In-process span capture
A new local capture mode lets tests assert on trace spans without a running Scouter server or Delta Lake backend. Spans are buffered in memory instead of forwarded to the transport.
Buffer capacity: 20,000 spans (CAPTURE_BUFFER_MAX). Writes beyond this limit are dropped with a warning.
Rust API (Tracer):
tracer.enable_local_capture()?;
// ... instrumented code ...
let spans = tracer.drain_local_spans()?;
let by_trace = tracer.get_local_spans_by_trace_ids(vec!["abc123...".into()])?;
tracer.disable_local_capture()?; // discards bufferPython API (ScouterInstrumentor):
instrumentor.enable_local_capture()
# ... instrumented code ...
spans: list[TraceSpanRecord] = instrumentor.drain_local_spans()
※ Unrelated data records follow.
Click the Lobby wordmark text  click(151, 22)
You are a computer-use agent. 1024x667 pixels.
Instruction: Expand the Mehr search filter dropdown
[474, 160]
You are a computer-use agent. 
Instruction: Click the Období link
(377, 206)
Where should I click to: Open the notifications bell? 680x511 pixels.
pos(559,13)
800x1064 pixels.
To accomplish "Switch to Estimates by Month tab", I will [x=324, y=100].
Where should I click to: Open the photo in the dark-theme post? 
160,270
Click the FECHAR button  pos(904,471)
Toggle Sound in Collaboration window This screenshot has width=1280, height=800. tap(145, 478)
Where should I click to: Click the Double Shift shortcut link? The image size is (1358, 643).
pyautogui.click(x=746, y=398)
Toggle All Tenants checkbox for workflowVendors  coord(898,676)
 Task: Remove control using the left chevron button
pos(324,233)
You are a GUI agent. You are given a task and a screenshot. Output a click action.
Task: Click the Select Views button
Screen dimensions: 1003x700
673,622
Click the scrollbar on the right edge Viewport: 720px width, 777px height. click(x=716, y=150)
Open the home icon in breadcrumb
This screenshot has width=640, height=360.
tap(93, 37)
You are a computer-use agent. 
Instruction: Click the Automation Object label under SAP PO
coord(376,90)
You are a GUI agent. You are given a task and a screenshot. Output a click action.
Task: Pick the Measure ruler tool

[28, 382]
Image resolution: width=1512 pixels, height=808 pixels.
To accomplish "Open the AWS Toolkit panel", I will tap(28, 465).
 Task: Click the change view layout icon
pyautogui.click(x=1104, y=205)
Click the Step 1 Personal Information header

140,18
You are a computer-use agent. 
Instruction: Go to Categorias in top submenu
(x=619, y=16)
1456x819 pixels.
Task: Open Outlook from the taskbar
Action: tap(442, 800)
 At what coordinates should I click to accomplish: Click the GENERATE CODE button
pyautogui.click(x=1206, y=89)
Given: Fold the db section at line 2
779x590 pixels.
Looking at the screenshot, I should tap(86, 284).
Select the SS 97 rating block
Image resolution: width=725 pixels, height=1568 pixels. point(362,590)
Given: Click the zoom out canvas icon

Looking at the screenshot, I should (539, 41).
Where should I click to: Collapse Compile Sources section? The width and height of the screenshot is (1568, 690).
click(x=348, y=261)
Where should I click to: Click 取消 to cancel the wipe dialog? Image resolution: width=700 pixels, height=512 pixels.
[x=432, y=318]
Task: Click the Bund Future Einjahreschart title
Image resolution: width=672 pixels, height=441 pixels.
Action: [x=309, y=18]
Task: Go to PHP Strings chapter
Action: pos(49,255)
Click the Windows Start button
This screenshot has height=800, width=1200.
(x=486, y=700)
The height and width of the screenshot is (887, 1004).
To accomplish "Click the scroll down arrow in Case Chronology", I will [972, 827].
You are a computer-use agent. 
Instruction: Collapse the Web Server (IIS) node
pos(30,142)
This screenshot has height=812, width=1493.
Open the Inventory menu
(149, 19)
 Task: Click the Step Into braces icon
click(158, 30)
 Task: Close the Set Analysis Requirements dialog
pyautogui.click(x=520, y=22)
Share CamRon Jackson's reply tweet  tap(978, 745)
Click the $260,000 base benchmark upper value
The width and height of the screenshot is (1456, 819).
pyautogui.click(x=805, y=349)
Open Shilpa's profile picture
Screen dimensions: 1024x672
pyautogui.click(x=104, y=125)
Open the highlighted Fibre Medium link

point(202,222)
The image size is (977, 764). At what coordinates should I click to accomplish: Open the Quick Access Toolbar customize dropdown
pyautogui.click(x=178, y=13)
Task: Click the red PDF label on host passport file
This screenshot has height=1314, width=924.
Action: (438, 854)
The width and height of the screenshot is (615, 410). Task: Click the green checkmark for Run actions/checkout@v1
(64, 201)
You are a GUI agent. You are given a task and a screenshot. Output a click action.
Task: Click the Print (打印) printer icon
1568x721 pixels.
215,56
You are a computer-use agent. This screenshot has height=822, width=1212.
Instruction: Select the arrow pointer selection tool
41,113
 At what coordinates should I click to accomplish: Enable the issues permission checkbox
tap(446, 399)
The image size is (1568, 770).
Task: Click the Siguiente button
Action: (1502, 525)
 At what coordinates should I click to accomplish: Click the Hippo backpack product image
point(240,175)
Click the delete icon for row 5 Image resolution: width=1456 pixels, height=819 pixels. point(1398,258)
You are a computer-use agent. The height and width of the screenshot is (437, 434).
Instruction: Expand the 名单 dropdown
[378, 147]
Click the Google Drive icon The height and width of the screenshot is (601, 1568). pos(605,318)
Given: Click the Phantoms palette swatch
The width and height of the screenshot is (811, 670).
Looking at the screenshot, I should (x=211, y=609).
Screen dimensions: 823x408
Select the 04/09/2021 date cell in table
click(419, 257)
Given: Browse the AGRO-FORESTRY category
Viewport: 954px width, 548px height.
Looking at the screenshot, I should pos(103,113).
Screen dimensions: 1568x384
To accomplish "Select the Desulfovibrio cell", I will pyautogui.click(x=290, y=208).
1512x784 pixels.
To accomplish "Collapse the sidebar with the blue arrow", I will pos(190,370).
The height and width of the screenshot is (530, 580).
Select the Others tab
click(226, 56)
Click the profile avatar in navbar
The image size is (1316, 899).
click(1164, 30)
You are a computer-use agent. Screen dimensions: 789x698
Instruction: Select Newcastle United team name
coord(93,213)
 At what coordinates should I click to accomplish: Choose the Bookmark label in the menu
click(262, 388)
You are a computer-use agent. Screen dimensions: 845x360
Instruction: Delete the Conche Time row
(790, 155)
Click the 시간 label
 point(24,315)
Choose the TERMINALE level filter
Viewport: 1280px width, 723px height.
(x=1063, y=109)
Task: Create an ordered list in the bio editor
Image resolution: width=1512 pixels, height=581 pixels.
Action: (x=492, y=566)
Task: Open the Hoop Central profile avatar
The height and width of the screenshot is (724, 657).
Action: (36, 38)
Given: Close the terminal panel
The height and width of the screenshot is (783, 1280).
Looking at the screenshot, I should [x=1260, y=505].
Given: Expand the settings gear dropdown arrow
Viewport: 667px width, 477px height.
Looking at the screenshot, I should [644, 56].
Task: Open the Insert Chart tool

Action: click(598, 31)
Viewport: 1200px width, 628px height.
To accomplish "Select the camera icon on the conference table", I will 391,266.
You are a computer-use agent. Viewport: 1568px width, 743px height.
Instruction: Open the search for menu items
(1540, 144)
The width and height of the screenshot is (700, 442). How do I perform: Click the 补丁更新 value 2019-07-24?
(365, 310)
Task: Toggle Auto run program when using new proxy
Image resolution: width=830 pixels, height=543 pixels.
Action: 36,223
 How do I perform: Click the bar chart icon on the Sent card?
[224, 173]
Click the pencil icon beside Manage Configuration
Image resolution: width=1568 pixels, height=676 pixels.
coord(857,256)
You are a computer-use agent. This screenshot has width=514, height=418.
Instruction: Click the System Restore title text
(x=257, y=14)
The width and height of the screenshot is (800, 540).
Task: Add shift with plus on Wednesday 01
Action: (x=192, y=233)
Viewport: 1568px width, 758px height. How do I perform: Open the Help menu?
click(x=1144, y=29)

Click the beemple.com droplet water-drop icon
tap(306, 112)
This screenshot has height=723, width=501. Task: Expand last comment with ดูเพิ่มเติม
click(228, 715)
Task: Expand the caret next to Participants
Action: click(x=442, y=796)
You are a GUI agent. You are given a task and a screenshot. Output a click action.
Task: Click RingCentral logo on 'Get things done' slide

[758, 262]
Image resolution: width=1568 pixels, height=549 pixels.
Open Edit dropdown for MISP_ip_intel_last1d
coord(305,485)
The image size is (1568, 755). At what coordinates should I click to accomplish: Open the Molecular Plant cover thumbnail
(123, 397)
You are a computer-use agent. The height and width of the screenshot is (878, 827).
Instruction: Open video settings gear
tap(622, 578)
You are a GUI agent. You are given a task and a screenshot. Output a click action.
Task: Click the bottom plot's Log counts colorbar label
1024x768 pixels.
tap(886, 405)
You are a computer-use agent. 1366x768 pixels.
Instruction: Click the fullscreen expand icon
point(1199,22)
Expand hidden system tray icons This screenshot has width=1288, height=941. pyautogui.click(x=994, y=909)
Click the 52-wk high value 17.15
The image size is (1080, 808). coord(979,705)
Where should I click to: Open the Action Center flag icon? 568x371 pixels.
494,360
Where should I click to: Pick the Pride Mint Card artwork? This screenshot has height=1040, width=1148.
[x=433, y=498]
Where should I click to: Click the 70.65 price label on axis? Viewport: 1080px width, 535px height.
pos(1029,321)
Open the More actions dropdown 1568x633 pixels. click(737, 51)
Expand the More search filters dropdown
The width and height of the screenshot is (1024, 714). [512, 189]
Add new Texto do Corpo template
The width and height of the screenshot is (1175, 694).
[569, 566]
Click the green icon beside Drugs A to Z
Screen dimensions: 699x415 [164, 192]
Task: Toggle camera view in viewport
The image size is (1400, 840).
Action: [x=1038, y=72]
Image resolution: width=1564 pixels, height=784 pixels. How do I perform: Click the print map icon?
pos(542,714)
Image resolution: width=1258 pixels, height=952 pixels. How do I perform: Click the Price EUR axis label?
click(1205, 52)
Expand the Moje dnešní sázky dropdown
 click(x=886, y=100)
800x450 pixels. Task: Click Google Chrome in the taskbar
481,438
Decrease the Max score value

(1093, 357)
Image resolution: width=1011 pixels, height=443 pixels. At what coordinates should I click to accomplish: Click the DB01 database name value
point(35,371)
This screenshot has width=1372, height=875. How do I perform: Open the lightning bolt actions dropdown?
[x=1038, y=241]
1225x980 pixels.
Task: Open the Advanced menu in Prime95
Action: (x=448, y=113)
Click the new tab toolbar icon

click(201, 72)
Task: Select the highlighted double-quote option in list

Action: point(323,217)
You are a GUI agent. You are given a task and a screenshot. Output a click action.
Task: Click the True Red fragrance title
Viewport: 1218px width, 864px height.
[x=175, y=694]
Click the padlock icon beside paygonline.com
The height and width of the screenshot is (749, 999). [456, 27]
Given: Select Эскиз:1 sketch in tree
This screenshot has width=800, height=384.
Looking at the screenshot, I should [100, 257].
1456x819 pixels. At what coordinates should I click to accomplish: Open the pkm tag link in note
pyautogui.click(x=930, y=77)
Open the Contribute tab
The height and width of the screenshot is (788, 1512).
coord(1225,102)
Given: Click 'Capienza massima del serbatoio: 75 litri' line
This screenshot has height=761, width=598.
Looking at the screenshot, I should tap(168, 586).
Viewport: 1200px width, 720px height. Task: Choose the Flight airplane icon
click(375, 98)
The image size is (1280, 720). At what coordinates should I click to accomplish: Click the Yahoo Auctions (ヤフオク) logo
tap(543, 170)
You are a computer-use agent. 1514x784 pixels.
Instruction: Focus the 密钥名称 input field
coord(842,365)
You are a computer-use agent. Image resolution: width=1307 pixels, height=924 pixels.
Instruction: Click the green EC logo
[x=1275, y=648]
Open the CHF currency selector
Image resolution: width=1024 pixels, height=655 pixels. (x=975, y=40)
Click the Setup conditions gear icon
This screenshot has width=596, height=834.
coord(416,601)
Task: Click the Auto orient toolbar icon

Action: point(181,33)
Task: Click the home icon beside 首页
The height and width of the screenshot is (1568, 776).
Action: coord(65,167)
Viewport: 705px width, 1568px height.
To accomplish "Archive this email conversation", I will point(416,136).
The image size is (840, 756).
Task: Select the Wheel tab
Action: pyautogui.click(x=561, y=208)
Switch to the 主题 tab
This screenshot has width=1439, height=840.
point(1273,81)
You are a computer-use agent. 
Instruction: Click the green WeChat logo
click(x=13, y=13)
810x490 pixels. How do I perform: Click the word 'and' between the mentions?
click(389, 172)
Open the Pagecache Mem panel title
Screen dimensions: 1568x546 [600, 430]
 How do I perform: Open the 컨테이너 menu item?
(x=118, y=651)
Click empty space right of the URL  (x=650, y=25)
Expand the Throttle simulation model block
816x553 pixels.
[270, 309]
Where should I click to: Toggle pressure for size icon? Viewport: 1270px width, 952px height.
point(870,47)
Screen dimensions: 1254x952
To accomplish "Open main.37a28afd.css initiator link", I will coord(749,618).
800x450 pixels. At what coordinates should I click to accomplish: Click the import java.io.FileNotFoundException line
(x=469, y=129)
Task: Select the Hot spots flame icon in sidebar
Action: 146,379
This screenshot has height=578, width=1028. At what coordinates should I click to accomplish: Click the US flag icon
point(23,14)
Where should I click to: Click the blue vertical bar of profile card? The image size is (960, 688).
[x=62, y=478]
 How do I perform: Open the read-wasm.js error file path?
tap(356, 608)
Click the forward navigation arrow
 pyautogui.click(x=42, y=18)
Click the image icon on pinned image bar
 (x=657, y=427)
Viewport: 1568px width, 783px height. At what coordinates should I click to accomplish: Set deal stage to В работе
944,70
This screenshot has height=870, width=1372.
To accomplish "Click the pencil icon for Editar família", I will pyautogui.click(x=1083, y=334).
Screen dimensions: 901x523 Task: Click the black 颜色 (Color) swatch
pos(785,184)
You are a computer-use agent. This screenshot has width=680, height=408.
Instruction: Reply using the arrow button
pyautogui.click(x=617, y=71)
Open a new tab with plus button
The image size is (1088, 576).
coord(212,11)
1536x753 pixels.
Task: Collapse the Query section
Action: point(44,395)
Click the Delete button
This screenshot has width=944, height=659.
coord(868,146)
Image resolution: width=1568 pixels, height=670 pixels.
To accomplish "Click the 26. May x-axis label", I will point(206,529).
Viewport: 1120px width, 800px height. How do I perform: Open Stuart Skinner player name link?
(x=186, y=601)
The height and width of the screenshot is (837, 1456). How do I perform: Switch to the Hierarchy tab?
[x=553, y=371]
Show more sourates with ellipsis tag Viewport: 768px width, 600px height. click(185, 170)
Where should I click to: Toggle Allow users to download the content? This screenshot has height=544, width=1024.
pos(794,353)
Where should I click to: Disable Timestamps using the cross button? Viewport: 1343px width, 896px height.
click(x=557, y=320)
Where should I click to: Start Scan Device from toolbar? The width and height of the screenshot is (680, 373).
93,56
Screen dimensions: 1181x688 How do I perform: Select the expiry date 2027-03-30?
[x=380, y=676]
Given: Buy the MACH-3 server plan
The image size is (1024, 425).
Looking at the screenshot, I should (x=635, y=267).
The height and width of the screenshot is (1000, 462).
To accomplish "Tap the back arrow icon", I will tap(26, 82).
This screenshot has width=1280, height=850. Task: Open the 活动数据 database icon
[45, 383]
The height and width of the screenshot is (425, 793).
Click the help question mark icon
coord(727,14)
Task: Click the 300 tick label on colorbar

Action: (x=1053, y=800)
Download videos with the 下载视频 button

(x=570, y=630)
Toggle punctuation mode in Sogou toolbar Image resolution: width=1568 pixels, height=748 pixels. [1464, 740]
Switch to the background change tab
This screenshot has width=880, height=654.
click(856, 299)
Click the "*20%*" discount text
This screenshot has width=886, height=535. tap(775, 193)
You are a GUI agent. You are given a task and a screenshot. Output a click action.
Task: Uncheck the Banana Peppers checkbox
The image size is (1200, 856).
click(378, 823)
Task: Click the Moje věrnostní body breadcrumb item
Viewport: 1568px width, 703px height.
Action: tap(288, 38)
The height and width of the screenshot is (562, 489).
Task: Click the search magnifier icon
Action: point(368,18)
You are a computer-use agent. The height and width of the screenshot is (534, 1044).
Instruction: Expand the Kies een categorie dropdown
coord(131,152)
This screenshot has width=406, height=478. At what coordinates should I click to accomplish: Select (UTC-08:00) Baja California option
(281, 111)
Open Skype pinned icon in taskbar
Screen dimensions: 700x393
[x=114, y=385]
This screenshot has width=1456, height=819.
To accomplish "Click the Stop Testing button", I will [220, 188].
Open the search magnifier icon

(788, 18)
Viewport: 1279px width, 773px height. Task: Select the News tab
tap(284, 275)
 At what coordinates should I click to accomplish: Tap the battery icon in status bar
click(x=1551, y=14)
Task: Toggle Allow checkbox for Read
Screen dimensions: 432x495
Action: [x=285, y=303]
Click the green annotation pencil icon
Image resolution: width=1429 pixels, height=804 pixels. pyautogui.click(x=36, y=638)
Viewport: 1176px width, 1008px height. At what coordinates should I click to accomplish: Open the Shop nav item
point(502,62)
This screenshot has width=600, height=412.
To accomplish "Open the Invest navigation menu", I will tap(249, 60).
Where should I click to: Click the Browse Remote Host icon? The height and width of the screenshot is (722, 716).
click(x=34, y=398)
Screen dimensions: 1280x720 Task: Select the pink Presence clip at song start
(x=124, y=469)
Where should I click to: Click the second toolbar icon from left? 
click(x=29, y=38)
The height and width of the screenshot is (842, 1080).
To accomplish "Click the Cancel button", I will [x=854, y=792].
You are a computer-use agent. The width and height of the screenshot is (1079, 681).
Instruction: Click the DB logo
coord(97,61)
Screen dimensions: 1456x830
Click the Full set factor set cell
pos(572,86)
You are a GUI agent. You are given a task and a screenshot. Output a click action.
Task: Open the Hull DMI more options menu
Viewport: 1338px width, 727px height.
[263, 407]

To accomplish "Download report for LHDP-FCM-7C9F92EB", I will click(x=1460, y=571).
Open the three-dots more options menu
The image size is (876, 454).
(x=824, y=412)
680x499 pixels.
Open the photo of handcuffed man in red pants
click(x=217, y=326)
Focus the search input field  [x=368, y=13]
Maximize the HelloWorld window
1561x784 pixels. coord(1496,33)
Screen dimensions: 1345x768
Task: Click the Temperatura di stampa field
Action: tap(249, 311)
spans_filtered = instrumentor.get_local_spans_by_trace_ids(["abc123..."])
instrumentor.disable_local_capture()Module-level aliases also available: enable_local_span_capture, disable_local_span_capture, drain_local_span_capture.
disable_local_capture logs a warning and discards buffered spans if any remain.
EvalRecord: tags and trace_id stamping
Tags — EvalRecord now carries a tags: list[str] field in key=value format. Tags are persisted to PostgreSQL and returned in all query paths (get, paginated, archive).
record = EvalRecord(context={"response": "..."})
record.add_tag("environment", "staging")
record.add_tag("model", "gpt-4o")
# record.tags == ["environment=staging", "model=gpt-4o"]trace_id at construction — EvalRecord(trace_id="<hex>") now accepted. Previously trace_id could only be set after construction.
Automatic stamping in QueueBus — when an EvalRecord is inserted via ScouterQueue and has no trace_id, the bus checks the active OTel span context. If a valid span is active, its trace ID is stamped onto the record (both the Rust struct and the Python-side object). The Python object is updated via a mutable borrow; a warning is logged if the cast fails.
Scenario tag auto-injection — if OTel baggage contains scouter.eval.scenario_id, the bus appends "scouter.eval.scenario_id=<value>" to record.tags automatically. Tag values are validated: alphanumeric, hyphens, underscores, max 128 chars. Invalid values are dropped with a warning.
ScouterQueue: offline record capture
New methods for offline use (mirroring the local span capture API):
queue.enable_capture() # buffer EvalRecords in memory in addition to sending
queue.disable_capture() # stop buffering and discard buffered records
queue.drain_records("alias") # drain records from one queue by alias
queue.drain_all_records() # drain from all queues, keyed by aliasCapture is off by default. Enabling it has negligible overhead; records are still forwarded to the normal transport.
GenAIEvalProfile references are now stored as Arc<GenAIEvalProfile> inside ScouterQueue.profiles, so EvalScenarios can share ownership without cloning.
shutdown() now releases the GIL during the 250ms wait periods, preventing deadlocks in multi-threaded Python programs.
Server: debug trace endpoint
A new diagnostic route returns the 10 most recent traces from the past 24 hours:
GET /scouter/trace/debug/recent
Returns the same TracePaginationResponse as the paginated trace query. Intended for local debugging and health verification; not authenticated differently from other trace routes.
Upgrading from v0.21.1
-
Apply the database migration. It runs automatically on server startup. If you run migrations manually, execute:
ALTER TABLE scouter.genai_eval_record ADD COLUMN IF NOT EXISTS tags TEXT[] NOT NULL DEFAULT ARRAY[]::TEXT[];
-
No other action required. All API changes are additive. Existing
EvalRecord,ScouterQueue, and tracing usage continues to work without modification.